Answer

**step1** Understanding the concept of "closed under multiplication"

The problem asks us to determine if the statement "The set of integers is closed under multiplication" is true or false. When a set of numbers is "closed under multiplication," it means that if we pick any two numbers from that set and multiply them together, the result will always be another number that is also in that same set.

**step2** Recalling the definition of integers

Integers are whole numbers, which include all positive counting numbers (1, 2, 3, and so on), all negative counting numbers (-1, -2, -3, and so on), and zero (0).
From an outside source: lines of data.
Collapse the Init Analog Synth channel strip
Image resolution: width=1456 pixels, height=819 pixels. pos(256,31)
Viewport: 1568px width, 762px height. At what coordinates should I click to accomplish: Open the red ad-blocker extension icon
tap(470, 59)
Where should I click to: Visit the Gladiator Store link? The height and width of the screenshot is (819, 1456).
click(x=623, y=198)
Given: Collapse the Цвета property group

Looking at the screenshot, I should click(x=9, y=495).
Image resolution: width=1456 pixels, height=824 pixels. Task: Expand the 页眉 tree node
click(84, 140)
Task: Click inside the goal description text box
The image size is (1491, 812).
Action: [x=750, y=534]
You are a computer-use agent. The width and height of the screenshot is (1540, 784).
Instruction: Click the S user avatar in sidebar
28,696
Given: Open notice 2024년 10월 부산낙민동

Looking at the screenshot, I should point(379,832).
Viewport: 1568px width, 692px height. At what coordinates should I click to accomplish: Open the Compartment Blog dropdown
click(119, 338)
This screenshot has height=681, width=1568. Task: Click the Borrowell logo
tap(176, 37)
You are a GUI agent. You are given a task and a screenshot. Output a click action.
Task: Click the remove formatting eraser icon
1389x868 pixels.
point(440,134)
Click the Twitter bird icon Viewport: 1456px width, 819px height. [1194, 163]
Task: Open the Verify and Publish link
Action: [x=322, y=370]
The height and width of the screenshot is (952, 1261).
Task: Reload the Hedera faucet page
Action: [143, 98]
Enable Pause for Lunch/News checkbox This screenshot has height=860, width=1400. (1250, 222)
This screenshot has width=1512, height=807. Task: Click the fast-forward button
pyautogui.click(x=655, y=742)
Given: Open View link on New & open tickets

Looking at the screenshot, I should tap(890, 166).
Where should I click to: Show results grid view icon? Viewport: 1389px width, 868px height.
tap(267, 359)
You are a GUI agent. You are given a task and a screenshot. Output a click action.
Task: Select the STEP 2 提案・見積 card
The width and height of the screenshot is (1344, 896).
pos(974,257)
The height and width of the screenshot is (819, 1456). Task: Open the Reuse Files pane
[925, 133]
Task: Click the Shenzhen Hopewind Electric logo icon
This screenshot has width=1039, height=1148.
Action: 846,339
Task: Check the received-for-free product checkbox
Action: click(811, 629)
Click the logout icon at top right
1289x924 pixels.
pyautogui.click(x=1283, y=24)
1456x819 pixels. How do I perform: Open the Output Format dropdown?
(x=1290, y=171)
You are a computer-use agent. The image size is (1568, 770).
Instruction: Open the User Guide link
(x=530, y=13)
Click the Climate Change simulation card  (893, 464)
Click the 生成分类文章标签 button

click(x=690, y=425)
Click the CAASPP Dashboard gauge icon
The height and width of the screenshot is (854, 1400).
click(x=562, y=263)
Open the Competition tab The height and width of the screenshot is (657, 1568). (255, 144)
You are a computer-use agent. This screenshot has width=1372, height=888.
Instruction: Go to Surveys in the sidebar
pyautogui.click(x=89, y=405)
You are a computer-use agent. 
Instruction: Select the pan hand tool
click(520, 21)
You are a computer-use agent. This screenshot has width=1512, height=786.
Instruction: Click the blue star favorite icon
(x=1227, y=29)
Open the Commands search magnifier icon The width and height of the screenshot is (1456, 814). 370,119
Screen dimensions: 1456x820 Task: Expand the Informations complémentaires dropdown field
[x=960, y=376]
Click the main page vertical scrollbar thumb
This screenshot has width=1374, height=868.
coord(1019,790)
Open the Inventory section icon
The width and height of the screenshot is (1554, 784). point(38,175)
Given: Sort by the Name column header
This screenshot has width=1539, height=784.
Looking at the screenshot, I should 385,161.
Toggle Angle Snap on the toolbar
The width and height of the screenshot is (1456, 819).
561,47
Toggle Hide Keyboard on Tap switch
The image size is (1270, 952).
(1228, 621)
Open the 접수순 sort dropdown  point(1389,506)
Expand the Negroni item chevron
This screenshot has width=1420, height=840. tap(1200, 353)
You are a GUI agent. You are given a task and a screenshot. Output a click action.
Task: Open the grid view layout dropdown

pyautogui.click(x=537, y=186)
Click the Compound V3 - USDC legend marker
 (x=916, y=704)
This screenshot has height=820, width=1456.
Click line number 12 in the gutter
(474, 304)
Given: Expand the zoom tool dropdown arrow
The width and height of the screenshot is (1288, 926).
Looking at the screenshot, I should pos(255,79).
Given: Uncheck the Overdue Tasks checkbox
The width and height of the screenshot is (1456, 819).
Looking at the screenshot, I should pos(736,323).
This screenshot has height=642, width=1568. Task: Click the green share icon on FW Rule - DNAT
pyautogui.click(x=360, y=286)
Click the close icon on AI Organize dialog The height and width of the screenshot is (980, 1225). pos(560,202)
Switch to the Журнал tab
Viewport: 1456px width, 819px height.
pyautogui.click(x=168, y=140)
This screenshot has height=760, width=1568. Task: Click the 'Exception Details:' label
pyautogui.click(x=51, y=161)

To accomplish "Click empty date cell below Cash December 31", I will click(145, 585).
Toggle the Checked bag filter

**step3** Testing various examples of multiplication of integers

Let's test different combinations of integers using multiplication:
- If we multiply two positive integers, for example, 5 and 6, the product is $$5 \times 6 = 30$$. The number 30 is an integer.
- If we multiply two negative integers, for example, -3 and -7, the product is $$-3 \times -7 = 21$$. The number 21 is an integer.
- If we multiply a positive integer and a negative integer, for example, 4 and -8, the product is $$4 \times -8 = -32$$. The number -32 is an integer.
- If we multiply any integer by zero, for example, -9 and 0, the product is $$-9 \times 0 = 0$$. The number 0 is an integer.

**step4** Formulating the conclusion

In every case we examine, multiplying two integers always results in another integer. This demonstrates that the operation of multiplication, when performed on integers, always yields a product that is also an integer.

**step5** Stating the final answer

Therefore, the statement "The set of integers is closed under multiplication" is true.